La mort du dollar fut, en réalité, le début d’un nouveau cycle. Avec le « système de la Jamaïque » il devient 100 % fiduciaire — la Fed fournissant des liquidités à la fois à l’économie américaine (Vietnam inclus) et au monde entier. Cela fonde, depuis cinquante ans, l’hégémonie du dollar : un règne bâti sur l’effet réseau plus que sur l’or. Les stablecoins adoubés par la réglementation américaine représentent la forme technique suprême du système post-Bretton Woods. Ils dopent la portée mondiale du dollar, contournent gouvernements et banques, et irriguent l’économie planétaire… jusqu’à chaque téléphone mobile.

2b. Hyper-dollarisation en marche

Dans des pays comme l’Argentine ou la Turquie en proie à l’inflation, la population se réfugie déjà dans le dollar. Mais la dollarisation classique impliquait banques, contrôle des capitaux et dangers du cash. Les stablecoins balayant ces contraintes, tout possesseur de smartphone peut convertir, en quelques secondes et à coût réduit, sa devise dépréciée contre des tokens en dollar.

Au Vietnam, au Moyen-Orient, à Hong Kong, au Japon, en Corée du Sud, des « boutiques USDT » remplacent déjà les bureaux de change ; on achète de l’immobilier à Dubaï en Bitcoin ; à Yiwu, on paie des cigarettes en stablecoins.

À mesure que les paiements en dollar stablecoin se démocratisent, la dollarisation risque de devenir un raz-de-marée. Sitôt les anticipations d’inflation enclenchées, le capital ne « fuit » pas : il « s’évapore » vers le réseau crypto mondial. C’est la version ultime de la « substitution souveraine de monnaie ».

Dans les pays au bord du gouffre, c’est le coup de grâce. La monnaie et le crédit locaux s’effondrent : désormais, particuliers et entreprises disposent d’une alternative supérieure.

2c. Hyperdéflation et disparition du pouvoir étatique

L’hyper-dollarisation fait perdre aux États deux leviers majeurs : la maîtrise de l’émission monétaire (seigneuriage) et l’indépendance de la politique monétaire.

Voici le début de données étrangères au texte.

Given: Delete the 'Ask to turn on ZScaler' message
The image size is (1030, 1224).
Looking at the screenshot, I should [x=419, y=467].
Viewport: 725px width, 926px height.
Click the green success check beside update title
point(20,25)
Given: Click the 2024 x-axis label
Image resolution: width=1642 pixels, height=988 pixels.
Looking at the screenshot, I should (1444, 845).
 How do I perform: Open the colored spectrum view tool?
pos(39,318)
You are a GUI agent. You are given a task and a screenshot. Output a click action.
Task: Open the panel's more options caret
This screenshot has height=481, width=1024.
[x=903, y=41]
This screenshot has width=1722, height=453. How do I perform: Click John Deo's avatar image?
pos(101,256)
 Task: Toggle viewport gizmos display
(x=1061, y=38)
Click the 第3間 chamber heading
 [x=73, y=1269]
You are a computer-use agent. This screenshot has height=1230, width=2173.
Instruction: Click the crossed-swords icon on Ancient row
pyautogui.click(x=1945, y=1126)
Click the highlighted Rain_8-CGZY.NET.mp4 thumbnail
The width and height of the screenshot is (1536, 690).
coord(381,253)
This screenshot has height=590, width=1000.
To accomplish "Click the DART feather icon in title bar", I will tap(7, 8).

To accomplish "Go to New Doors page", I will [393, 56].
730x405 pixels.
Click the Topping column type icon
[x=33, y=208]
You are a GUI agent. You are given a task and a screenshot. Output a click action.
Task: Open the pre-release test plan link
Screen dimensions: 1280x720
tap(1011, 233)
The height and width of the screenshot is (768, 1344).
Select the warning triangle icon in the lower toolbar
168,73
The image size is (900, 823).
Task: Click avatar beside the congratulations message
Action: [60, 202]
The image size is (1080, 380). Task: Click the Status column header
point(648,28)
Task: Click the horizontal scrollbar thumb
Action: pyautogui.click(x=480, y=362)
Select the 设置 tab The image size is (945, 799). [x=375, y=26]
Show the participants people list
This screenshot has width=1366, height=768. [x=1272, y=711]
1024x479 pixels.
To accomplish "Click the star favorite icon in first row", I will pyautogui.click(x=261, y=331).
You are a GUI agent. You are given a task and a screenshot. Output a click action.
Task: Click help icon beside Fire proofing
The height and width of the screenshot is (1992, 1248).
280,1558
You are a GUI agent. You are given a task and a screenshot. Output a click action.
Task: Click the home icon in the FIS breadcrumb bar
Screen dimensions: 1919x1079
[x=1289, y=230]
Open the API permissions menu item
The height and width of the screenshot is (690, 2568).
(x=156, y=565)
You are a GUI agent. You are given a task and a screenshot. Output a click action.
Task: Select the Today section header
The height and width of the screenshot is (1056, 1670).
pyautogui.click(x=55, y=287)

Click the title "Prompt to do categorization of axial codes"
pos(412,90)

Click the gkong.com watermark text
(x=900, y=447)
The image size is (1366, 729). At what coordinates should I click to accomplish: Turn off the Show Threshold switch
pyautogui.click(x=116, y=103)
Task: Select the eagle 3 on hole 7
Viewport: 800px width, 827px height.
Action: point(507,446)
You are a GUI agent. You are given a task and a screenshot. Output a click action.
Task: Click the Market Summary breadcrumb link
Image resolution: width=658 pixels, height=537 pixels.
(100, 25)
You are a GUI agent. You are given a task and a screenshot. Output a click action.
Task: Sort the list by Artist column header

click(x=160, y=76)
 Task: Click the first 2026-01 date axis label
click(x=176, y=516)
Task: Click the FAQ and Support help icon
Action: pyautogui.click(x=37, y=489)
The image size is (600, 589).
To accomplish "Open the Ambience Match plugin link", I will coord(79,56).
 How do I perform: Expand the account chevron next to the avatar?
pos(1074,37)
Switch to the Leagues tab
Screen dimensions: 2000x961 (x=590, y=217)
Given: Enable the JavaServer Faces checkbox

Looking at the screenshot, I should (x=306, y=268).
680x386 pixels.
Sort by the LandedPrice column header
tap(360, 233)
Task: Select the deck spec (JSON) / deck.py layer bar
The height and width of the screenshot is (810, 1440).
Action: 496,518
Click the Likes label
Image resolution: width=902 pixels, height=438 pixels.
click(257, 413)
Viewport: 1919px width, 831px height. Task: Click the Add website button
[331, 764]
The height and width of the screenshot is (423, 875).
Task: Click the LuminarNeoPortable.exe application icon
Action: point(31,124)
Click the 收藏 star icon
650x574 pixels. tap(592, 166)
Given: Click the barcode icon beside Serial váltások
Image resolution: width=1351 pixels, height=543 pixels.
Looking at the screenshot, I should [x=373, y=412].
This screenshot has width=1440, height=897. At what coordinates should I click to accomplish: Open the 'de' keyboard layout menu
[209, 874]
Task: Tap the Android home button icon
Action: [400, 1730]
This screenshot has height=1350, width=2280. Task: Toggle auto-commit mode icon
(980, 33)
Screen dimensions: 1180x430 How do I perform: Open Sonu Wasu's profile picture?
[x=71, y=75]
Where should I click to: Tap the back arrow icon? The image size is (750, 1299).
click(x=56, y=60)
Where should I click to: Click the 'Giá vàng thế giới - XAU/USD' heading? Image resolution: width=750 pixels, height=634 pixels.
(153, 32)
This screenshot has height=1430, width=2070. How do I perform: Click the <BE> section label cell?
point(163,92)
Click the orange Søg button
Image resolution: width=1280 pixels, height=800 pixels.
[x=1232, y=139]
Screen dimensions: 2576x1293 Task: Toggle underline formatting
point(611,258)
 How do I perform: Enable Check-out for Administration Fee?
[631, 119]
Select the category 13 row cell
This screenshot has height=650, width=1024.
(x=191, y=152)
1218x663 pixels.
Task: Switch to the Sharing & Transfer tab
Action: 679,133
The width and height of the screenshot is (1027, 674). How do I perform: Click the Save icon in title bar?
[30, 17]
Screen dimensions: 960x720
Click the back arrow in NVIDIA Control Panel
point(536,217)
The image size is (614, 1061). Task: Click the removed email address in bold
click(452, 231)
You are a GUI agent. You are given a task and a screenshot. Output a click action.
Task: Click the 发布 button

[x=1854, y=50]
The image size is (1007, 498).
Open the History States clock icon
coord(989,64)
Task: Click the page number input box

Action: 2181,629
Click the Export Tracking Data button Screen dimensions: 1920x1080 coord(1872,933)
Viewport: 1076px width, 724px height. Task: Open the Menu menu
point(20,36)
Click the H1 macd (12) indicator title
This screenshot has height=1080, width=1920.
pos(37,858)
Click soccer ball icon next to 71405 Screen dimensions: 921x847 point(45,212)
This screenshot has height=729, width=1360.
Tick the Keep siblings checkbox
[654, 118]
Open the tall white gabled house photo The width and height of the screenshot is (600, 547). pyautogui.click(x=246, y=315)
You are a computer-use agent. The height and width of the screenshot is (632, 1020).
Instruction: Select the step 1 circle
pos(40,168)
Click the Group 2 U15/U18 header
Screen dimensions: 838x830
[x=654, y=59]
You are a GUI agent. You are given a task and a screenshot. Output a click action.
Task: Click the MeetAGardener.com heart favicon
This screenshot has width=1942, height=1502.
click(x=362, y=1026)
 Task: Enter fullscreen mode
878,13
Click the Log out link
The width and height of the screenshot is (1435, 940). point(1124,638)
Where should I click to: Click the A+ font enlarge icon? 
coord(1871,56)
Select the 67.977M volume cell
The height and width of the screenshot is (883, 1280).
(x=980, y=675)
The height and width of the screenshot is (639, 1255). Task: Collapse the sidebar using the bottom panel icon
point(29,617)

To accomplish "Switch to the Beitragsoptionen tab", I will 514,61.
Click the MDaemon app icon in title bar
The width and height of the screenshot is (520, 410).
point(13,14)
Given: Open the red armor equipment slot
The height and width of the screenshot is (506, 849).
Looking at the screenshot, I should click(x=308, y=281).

Les impacts sont désastreux.

En premier lieu, la devise nationale s’effondre dans une spirale d’hyperinflation, tandis que les salaires, actifs et prix exprimés en dollar chutent — déflation brutale en dollar.

Ensuite, la fiscalité s’effondre également : les recettes de l’État, perçues en une devise laminée, ne valent plus rien, et la base budgétaire s’effondre. La spirale de la mort s’enclenche, neutralisant la gouvernance publique.

Le point de départ ? La signature de la loi GENIUS par Trump, suivie de l’accélération de la tokenisation d’actifs réels.

2d. Maison Blanche contre Fed : la lutte interne américaine

Cette révolution n’est pas limitée aux adversaires extérieurs : elle peut provoquer des crises jusqu’au cœur de l’Amérique.

L’actuelle Réserve Fédérale guide la politique monétaire. Mais un dollar numérique parallèle, émis par des sociétés privées mais supervisé par le Trésor ou une nouvelle agence, introduirait une infrastructure monétaire concurrente. Grâce au contrôle réglementaire sur les émetteurs de stablecoins, l’administration pourrait piloter la masse monétaire — court-circuitant la Fed. Outil puissant pour la stratégie politique ou l’arme conjoncturelle (soutiens électoraux, sanctions ciblées), au risque d’une crise de confiance dans l’indépendance monétaire américaine.

III. Le champ de bataille financier du XXIe : système financier libre américain contre la Chine

Si la réforme vise la réorganisation intérieure, l’acte sur les stablecoins incarne un coup d’avance dans la rivalité stratégique avec la Chine : par la loi, promouvoir un « système financier libre », basé sur le dollar, blockchain publique, opposé à la primauté de l’État chinoise.

3a. La nouvelle frontière financière

Après la Seconde Guerre mondiale, les États-Unis bâtirent Bretton Woods pour reconstruire l’économie, puis, durant la Guerre froide, pour asseoir un bloc occidental excluant l’URSS. FMI et Banque mondiale servent de leviers pour diffuser valeurs et alliances occidentales. Aujourd’hui, la loi GENIUS prépare un « Bretton Woods » digital : un réseau global fondé sur les stablecoins dollar — ouvert, efficace, anti-chinois par principe. La démarche américaine est plus audacieuse encore que le libre-échange version Guerre froide.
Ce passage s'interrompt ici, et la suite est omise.